Copper engraved map sheet with full contemporary colour and silver highlights, with no text on verso, recently remounted upon a larger sheet of paper with added French lines in gilt and blue (Very Good, excellent original colour, map trimmed to neatline as it was once bound in a contemporary atlas factice), map proper: 35,5 x 48,5 cm (13.9 x 19 inches).
A detailed, original coloured separately issued map of Burgundy was made by Gerard de Jode.
This example, corresponding the 1578 state, was published separately without text on the back and bound in an atlas factice. It was originally coloured with a magnificent late 16th full hand colour, close to the frescoes of the Gallery of Maps in Vatican, which were made between 1580-1583.
Such colouring, which is more typical for the murals, and is seldom seen on works of paper. It is amongst the most decorative 16th century colouring we have encountered.
The map was only published in the first edition of the atlas from 1578, which was printed in small numbers, and as a contemporary broadside. The second, more common edition of the atlas included a revised map with different cartouche.
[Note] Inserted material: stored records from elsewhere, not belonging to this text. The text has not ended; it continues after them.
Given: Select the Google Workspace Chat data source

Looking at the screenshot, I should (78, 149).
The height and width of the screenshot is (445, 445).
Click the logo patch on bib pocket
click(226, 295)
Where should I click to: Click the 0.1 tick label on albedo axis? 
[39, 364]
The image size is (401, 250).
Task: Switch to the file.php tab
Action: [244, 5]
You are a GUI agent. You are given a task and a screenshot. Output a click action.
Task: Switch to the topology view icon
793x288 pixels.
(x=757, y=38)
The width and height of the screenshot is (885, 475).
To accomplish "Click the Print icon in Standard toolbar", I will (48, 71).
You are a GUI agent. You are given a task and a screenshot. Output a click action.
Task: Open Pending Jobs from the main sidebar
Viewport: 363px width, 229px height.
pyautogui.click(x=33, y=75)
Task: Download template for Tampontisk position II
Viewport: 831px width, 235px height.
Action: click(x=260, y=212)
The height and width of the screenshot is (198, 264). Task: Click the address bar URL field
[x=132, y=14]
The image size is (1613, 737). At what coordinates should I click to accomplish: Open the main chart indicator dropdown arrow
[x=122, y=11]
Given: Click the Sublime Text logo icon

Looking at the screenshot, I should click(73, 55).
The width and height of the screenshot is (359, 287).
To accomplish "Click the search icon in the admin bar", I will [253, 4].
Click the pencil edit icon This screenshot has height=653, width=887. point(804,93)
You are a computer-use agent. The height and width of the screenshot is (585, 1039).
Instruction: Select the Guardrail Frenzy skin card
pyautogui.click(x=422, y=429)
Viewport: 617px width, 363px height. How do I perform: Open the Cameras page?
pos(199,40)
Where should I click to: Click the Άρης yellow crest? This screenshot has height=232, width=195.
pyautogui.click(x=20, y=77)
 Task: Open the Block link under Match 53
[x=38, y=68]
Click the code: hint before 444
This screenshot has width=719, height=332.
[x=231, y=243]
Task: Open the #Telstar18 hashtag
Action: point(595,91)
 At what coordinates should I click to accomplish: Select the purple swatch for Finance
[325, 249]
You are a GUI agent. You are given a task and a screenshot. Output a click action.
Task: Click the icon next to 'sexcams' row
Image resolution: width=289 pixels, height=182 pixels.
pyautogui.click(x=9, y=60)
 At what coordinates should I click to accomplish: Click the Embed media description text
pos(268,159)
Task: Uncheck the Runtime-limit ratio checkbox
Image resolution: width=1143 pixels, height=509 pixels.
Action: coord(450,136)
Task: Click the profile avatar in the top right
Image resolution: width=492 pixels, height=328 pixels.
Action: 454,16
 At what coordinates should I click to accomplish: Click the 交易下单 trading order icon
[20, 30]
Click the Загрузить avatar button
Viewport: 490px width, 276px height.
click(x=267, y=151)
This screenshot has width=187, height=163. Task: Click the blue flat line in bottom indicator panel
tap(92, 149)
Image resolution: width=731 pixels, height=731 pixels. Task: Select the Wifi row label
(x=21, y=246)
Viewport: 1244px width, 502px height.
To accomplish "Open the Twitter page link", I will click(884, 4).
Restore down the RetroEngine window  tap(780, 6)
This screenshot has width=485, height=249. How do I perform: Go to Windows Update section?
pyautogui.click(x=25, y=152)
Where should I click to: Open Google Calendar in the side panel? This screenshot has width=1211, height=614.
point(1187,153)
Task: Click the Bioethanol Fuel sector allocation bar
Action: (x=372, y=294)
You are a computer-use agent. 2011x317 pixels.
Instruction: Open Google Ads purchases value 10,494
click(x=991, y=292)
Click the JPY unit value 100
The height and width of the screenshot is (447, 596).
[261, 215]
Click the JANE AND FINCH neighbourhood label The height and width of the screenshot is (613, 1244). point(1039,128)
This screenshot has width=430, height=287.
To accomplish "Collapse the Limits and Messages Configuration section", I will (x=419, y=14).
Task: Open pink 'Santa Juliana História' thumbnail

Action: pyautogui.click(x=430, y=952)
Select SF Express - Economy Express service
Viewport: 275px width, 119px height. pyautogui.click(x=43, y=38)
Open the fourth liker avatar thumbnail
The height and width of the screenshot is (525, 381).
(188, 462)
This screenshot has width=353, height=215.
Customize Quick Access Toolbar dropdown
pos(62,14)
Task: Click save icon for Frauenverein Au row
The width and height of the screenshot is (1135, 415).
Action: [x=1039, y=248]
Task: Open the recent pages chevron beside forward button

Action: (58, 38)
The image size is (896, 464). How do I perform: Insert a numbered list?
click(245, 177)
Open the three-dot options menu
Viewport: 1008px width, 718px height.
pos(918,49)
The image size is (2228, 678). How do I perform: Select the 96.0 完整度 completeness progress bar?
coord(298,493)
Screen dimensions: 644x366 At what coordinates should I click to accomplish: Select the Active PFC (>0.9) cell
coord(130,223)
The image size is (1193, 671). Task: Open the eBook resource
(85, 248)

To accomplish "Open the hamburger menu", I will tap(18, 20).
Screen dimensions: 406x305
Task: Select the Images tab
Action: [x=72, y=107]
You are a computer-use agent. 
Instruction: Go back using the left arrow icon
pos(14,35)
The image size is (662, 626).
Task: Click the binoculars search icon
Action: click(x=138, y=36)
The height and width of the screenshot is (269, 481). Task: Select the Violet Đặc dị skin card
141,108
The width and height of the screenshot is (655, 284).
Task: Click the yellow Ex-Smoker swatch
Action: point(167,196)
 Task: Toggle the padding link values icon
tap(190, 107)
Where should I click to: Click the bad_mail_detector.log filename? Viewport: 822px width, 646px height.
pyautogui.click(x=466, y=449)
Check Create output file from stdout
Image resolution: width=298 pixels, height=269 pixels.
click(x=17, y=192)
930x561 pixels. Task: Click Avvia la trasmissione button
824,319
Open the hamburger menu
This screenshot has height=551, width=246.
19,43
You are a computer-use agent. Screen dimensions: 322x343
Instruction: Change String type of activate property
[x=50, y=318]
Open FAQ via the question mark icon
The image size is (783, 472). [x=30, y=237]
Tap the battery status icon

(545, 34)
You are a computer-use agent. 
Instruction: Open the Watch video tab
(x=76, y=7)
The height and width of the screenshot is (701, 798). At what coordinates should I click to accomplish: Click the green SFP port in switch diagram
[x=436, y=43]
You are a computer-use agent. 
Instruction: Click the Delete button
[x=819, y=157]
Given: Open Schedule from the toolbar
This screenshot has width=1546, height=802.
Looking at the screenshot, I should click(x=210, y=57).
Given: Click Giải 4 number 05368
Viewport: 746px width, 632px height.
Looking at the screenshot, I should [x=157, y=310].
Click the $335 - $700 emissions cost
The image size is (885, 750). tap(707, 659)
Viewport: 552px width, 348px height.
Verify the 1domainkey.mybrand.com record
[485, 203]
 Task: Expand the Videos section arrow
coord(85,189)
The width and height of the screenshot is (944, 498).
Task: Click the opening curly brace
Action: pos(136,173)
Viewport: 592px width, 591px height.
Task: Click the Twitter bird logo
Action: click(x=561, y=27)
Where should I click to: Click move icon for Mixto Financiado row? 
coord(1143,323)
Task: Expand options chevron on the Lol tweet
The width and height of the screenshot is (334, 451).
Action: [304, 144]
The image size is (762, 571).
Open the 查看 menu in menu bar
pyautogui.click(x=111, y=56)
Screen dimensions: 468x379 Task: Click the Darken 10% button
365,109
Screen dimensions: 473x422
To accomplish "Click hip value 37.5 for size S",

Separately Published Maps by de Jode
This is a separately issued edition without text on the back, corresponding to the state, published in 1578 atlas Speculum Orbis Terrarum by Gerard de Jode.
As most of the 1578 de Jode maps were issued with text on the back in an atlas, examples were also sold by the author separately without the text (Shirley, p. 51, no. 119; KOEMAN, Atlantes Neerlandici, vol. 2, p. 206). De Jode’s grand project to make an elaborate atlas was namely extremely costly, time consuming and unlucrative, and the author would, as it was normal at the time, sell maps separately on demand to pay his daily costs. Only a small number of atlases was actually sold.
The survival rate of de Jode’s separately published maps is extremely low due to their large format. They would, like our map, usually survive in privately composed atlases.
This map was contemporary coloured and mounted back to back with another map in an atlas factice. All the maps from this atlas fragment were trimmed to the neatline and re-margined in order to obtain equal sizes of sheets in the atlas. Such practice was common in the 16th century composite atlases.
The map has recently undergone professional restoration whereby it was removed from its contemporary backing and remounted upon a larger sheet of paper with added decorative French lines in gilt and blue. The map’s stellar period colour and gilt highlights have been fully preserved.
Because the map was only produced around 1578 for the first edition of de Jode’s atlas, it is today extremely rare on the market.
References: KOEMAN, Atlantes Neerlandici, vol. 2 (Amsterdam, 1969), Jod 1 (20) – an example with text verso.